Bundesgesetz über die Entlastung der Unternehmen von Regulierungskosten (930.31)
CH - Schweizer Bundesrecht

Bundesgesetz über die Entlastung der Unternehmen von Regulierungskosten (Unternehmensentlastungsgesetz, UEG)

(Unternehmensentlastungsgesetz, UEG) vom 29. September 2023 (Stand am 1. Oktober 2024)
¹ SR 101 ² BBl 2023 166

1. Abschnitt: Regulierungsgrundsätze

Art. 1 Rechtsetzung
Der Bund wirkt bei seinen rechtssetzenden Erlassen darauf hin, dass die Regulierung volkswirtschaftlich effizient ist und die Unternehmen wenig belastet.
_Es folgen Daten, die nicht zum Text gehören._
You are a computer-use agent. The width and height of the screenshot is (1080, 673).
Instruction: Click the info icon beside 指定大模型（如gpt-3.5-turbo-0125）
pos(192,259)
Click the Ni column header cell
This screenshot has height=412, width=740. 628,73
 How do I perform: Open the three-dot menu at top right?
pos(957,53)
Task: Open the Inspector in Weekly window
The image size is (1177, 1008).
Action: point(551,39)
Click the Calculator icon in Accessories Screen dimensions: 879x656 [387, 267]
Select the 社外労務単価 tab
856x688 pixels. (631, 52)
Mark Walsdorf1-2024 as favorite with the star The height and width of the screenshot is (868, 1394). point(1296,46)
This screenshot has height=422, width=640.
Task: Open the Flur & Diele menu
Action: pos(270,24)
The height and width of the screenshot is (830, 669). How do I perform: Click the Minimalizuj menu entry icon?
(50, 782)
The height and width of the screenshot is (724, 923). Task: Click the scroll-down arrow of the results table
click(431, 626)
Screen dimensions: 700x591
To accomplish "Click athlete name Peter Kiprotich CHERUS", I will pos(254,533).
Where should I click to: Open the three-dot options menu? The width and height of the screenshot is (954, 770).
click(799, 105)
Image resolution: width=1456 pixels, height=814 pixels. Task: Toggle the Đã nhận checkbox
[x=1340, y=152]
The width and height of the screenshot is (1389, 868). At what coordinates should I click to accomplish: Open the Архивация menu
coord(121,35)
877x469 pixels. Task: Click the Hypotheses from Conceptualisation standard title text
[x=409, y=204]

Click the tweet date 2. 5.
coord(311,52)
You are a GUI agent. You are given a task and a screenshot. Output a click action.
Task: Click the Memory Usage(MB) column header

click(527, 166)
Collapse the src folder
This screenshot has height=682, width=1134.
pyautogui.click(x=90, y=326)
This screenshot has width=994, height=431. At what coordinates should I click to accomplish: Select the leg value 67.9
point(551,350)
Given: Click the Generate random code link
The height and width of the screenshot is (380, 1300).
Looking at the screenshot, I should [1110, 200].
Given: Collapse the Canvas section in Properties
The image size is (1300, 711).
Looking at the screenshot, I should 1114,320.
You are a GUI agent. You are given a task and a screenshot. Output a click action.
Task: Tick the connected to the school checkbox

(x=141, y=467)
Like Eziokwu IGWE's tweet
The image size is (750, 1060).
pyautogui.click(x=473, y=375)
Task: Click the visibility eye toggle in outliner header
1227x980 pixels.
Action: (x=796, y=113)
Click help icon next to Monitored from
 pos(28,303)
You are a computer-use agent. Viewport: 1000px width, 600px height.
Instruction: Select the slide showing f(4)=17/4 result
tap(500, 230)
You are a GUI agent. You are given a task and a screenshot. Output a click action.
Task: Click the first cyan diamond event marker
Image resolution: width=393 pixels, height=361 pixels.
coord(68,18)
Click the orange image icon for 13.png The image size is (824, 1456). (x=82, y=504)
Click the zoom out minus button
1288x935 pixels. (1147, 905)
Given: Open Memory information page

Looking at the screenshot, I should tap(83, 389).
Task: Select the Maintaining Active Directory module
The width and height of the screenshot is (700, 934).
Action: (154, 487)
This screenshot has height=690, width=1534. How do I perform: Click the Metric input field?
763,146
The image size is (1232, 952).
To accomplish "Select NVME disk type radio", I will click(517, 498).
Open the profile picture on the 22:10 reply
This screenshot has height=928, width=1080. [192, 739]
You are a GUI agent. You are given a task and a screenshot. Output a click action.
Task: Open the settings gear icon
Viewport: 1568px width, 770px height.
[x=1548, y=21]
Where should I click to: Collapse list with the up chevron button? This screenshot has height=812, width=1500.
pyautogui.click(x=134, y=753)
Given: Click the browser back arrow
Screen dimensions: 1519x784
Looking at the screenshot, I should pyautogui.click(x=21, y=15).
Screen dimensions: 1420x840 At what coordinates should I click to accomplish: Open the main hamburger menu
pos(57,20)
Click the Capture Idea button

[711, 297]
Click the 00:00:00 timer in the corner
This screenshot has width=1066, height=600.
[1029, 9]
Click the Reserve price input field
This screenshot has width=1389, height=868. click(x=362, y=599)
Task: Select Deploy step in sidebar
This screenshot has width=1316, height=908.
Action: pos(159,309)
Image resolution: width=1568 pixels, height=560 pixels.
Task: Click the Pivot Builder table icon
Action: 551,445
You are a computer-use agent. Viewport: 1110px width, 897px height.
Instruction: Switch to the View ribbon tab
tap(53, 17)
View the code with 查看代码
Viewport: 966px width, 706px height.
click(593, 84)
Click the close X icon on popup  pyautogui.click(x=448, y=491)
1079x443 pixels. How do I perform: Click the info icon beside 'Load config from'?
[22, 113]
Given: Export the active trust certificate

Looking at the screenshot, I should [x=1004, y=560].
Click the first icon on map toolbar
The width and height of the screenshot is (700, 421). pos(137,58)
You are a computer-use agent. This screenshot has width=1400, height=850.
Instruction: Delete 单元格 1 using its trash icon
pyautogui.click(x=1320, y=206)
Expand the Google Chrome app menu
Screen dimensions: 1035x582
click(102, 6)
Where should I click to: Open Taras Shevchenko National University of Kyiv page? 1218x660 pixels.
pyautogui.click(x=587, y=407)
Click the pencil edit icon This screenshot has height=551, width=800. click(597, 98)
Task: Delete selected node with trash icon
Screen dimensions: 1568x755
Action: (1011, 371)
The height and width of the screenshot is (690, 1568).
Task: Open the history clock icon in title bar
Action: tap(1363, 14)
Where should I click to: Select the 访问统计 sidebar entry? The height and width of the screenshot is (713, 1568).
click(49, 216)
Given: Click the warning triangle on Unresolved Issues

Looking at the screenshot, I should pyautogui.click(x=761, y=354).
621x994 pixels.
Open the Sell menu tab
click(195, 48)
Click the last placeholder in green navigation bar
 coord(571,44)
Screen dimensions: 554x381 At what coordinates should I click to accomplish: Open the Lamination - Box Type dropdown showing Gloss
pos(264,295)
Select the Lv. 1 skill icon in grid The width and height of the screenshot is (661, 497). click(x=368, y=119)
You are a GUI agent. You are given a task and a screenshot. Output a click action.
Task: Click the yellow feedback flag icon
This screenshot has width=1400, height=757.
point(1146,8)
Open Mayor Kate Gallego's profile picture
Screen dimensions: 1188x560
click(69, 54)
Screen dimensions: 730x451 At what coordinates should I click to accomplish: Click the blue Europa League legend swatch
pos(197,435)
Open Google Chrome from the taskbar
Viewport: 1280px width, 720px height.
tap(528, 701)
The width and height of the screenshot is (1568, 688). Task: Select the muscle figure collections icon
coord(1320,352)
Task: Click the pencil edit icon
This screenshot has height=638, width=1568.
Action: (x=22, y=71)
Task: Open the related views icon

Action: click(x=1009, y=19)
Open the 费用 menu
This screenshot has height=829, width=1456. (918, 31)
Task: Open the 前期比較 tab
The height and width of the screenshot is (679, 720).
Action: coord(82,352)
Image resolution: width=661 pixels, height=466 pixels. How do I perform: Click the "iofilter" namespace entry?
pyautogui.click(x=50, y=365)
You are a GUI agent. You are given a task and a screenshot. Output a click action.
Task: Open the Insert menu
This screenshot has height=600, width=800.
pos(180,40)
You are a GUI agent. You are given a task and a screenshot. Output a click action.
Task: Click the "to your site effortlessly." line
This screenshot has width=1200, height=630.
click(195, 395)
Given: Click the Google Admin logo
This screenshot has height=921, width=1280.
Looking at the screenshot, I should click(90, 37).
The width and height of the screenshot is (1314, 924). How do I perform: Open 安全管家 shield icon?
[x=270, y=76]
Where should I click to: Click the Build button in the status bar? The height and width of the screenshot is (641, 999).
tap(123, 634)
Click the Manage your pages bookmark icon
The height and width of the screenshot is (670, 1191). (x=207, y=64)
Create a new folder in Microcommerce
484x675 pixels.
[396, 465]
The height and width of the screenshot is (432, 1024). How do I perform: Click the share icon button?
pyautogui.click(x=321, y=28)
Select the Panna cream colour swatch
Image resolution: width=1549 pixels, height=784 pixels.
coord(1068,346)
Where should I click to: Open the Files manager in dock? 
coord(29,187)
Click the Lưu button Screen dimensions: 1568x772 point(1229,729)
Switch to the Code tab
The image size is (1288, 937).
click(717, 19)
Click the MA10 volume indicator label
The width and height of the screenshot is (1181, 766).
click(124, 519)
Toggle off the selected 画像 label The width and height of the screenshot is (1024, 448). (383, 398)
Er beachtet dabei insbesondere die folgenden Grundsätze:
a. Es wird diejenige Regulierungsvariante mit dem besten Kosten-Nutzen-Verhältnis für die Volkswirtschaft gewählt.
b. Die Belastung von Unternehmen durch Regulierungskosten wird frühzeitig im Rechtsetzungsprozess analysiert und transparent ausgewiesen.
c. Kleine und mittlere Unternehmen werden nicht übermässig belastet.
d. Die Regulierungen werden innovationsfreundlich und technologieneutral ausgestaltet.
e. Die Regulierungen werden wettbewerbsneutral ausgestaltet; tatsächliche oder potenzielle Wettbewerbsverzerrungen zwischen Unternehmen werden vermieden.
f. Die Erlasse werden sachgerecht, klar und bürgerfreundlich formuliert.
Art. 2 Vollzug
Der Bund gestaltet den Vollzug seiner rechtsetzenden Erlasse so aus, dass die Unternehmen administrativ möglichst wenig belastet werden. Er beachtet dabei insbesondere die folgenden Grundsätze:
a. Die Anzahl der Stellen, an die sich die Unternehmen wenden müssen, wird möglichst gering gehalten.
b. Die Regelungen werden den Unternehmen in einer sachgerechten, klaren und bürgerfreundlichen Form vermittelt.
c. Erstinstanzliche wirtschaftsrechtliche Verfahren werden schnell und einfach durchgeführt; die Verfahrensdauer wird durch Ordnungsfristen beschränkt.
d. Bei den Behördenkontakten werden die Möglichkeiten elektronischer Mittel vollumfänglich genutzt.
e. Formulare werden einheitlich und einfach ausgestaltet.
f. Unternehmen werden risikobasiert kontrolliert.
Art. 3 Überprüfung
¹ Das geltende Recht und sein Vollzug werden regelmässig auf Möglichkeiten der Entlastung der Unternehmen von Regulierungskosten überprüft.
² Bei Überprüfungen des geltenden Rechts wird auch dessen Wirtschaftlichkeit berücksichtigt.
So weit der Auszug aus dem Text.